Stored items:
= = = = =

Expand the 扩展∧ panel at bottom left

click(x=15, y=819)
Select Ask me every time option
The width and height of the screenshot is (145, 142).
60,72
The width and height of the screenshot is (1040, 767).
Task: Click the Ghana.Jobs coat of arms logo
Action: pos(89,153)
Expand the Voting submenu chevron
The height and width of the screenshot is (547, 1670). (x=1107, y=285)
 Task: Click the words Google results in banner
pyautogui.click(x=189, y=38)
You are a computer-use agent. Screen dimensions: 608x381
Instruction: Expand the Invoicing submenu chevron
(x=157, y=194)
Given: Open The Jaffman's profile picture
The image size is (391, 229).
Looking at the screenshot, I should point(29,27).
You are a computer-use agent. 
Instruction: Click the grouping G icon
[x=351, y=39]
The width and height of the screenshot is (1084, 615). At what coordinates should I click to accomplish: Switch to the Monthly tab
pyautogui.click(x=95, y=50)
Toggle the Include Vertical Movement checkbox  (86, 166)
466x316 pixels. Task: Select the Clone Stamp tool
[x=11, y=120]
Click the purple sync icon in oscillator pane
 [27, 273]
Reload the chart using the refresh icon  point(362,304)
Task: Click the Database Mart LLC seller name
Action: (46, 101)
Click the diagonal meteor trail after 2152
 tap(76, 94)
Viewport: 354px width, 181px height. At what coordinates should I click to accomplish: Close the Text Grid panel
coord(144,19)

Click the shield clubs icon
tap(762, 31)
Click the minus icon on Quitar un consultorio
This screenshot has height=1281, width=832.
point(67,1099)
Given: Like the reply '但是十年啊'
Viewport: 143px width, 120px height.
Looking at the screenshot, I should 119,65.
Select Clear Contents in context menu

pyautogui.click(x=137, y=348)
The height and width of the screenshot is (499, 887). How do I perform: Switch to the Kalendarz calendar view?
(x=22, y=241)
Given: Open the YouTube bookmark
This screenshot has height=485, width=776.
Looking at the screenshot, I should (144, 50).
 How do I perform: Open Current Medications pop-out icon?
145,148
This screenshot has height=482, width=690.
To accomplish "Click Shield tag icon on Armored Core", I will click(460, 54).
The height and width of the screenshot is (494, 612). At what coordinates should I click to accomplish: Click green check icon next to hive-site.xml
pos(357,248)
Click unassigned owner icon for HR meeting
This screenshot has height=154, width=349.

= = = = =

Task objective: Reproduce the records above in full and with exact wording.

Exercise result:
Expand the 扩展∧ panel at bottom left

click(x=15, y=819)
Select Ask me every time option
The width and height of the screenshot is (145, 142).
60,72
The width and height of the screenshot is (1040, 767).
Task: Click the Ghana.Jobs coat of arms logo
Action: pos(89,153)
Expand the Voting submenu chevron
The height and width of the screenshot is (547, 1670). (x=1107, y=285)
 Task: Click the words Google results in banner
pyautogui.click(x=189, y=38)
You are a computer-use agent. Screen dimensions: 608x381
Instruction: Expand the Invoicing submenu chevron
(x=157, y=194)
Given: Open The Jaffman's profile picture
The image size is (391, 229).
Looking at the screenshot, I should point(29,27).
You are a computer-use agent. 
Instruction: Click the grouping G icon
[x=351, y=39]
The width and height of the screenshot is (1084, 615). At what coordinates should I click to accomplish: Switch to the Monthly tab
pyautogui.click(x=95, y=50)
Toggle the Include Vertical Movement checkbox  (86, 166)
466x316 pixels. Task: Select the Clone Stamp tool
[x=11, y=120]
Click the purple sync icon in oscillator pane
 [27, 273]
Reload the chart using the refresh icon  point(362,304)
Task: Click the Database Mart LLC seller name
Action: (46, 101)
Click the diagonal meteor trail after 2152
 tap(76, 94)
Viewport: 354px width, 181px height. At what coordinates should I click to accomplish: Close the Text Grid panel
coord(144,19)

Click the shield clubs icon
tap(762, 31)
Click the minus icon on Quitar un consultorio
This screenshot has height=1281, width=832.
point(67,1099)
Given: Like the reply '但是十年啊'
Viewport: 143px width, 120px height.
Looking at the screenshot, I should 119,65.
Select Clear Contents in context menu

pyautogui.click(x=137, y=348)
The height and width of the screenshot is (499, 887). How do I perform: Switch to the Kalendarz calendar view?
(x=22, y=241)
Given: Open the YouTube bookmark
This screenshot has height=485, width=776.
Looking at the screenshot, I should (144, 50).
 How do I perform: Open Current Medications pop-out icon?
145,148
This screenshot has height=482, width=690.
To accomplish "Click Shield tag icon on Armored Core", I will click(460, 54).
The height and width of the screenshot is (494, 612). At what coordinates should I click to accomplish: Click green check icon next to hive-site.xml
pos(357,248)
Click unassigned owner icon for HR meeting
This screenshot has height=154, width=349.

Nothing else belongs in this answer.